Baltimore has a statue of William Wallace, sword aloft, overlooking the reservoir in Druid Hill Park. Our Wallace is less sexy than Mel Gibson, but less anti-Semitic, too. Twelve thousand people gathered to watch the St. Andrews Society dedicate the monument in 1893 as evidence "that here the admiration which the world has for Scotland's patriot and martyr has been given practical expression."
If it seems odd that Wallace is celebrated here as a freedom fighter when the English executed him in 1305 as an insurgent and a terrorist, maybe it should. And maybe, in a few hundred years, the city of Glasgow will respond in kind with a monument to the Baltimore branch of the Black Panther Party (who also sought to liberate an "internal colony"). Glasgow can appreciate this kind of irony. In 1986, anti-apartheid activists persuaded the City Council to rename the street where the South African consulate had its offices Nelson Mandela Place, like a stand-in stamp of liberated territory for the imprisoned leaders of the South African freedom struggle. And a big middle finger to the white supremacist regime.
"While we were physically denied our freedom in the country of our birth," Mandela told Glasgow in 1993, after his release from prison, "a city 6,000 miles away, and as renowned as Glasgow, refused to accept the legitimacy of the apartheid system, and declared us to be free." The city's "moral authority," Mandela said, "has provided a unique leadership of the anti-apartheid movement in Britain and indeed of the entire movement worldwide."

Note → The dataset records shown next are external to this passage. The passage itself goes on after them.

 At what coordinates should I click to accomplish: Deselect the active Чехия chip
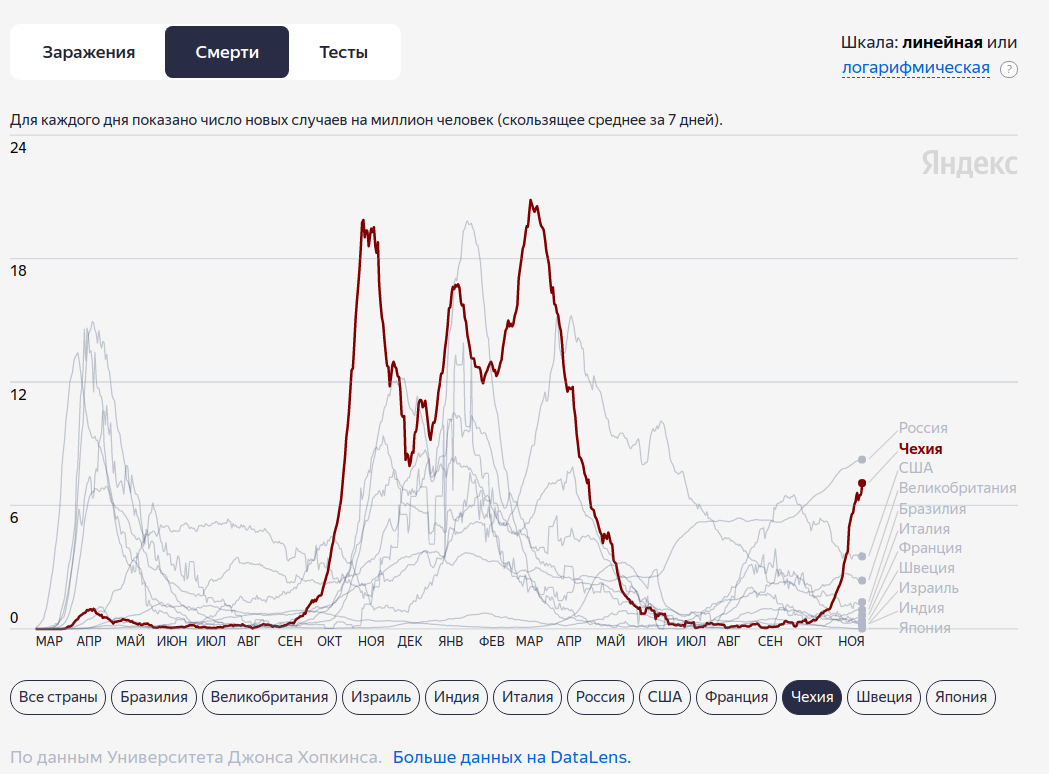click(812, 697)
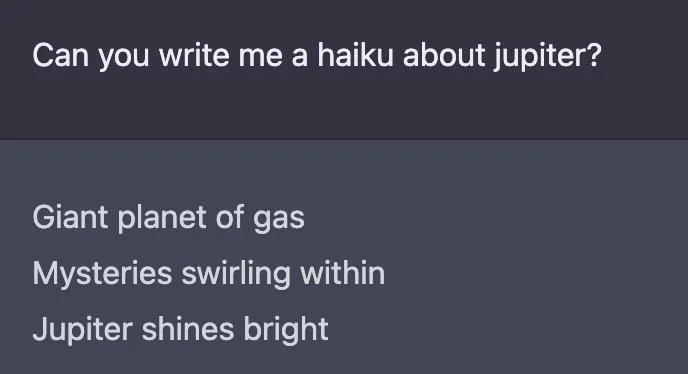Click the user prompt about a jupiter haiku

click(317, 56)
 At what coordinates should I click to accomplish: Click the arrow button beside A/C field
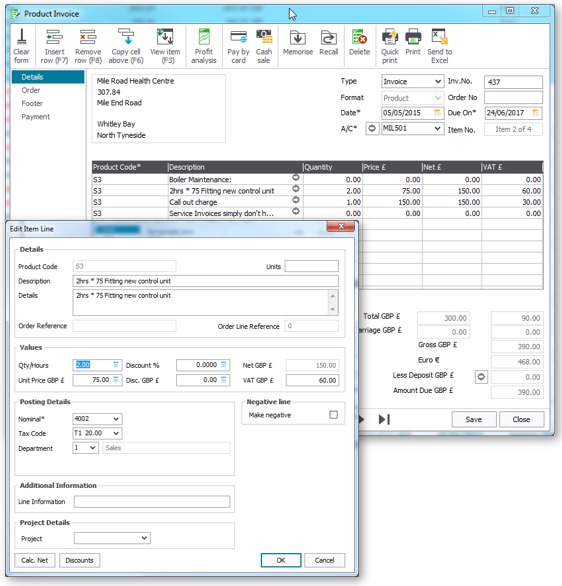click(372, 129)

For all the fabricated Scottish place names in Baltimore, one block of the city resembles the real Glasgow so closely that I'm convinced some magic portal or transmogrification of materials is at work there. The block is glamorous in the original, Scottish definition of the word to mean enchanting or bewitching; it "casts the glamour," Sir Walter Scott might have said. And before you accuse me of falling prey to the Scottish mystique, I'll tell you how to travel there so you can see for yourself.

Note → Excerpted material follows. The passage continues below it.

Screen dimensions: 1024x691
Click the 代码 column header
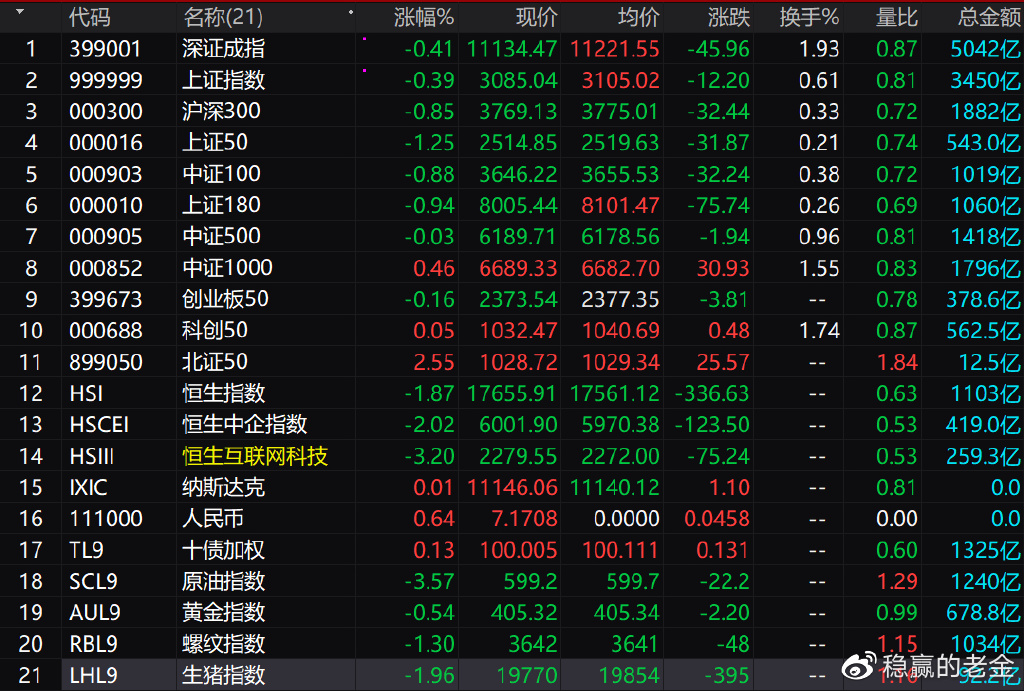tap(89, 17)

Begin at the William Wallace statue, on the land that became Auchentorlie during Baltimore's first era of gentrification (by the gentry). Walk up the hill to Swann Drive and one of Druid Hill Park's few, hectic entrances accessible on foot. After crossing Druid Park Lake Drive, make your way to Eutaw Place and head southeast toward North Avenue and the water. When you reach Whitelock Street, cross and make sure you're on the left-hand side of Eutaw so as you walk you can take in the houses on the other side, with their gables, witch turrets, and sooty white and red clay-colored facades that roll in and out like waves. A chilly, sunny day when no leaves are on the trees is best.
The only way to know you're back in Baltimore is when you reach the end of the block and the name on the sign reads Ducatel Street, not Monkscroft Avenue, Low Crescent, Bearsden Road, Maryhill, Balmore, Govan, Auchentorlie, or Fulton.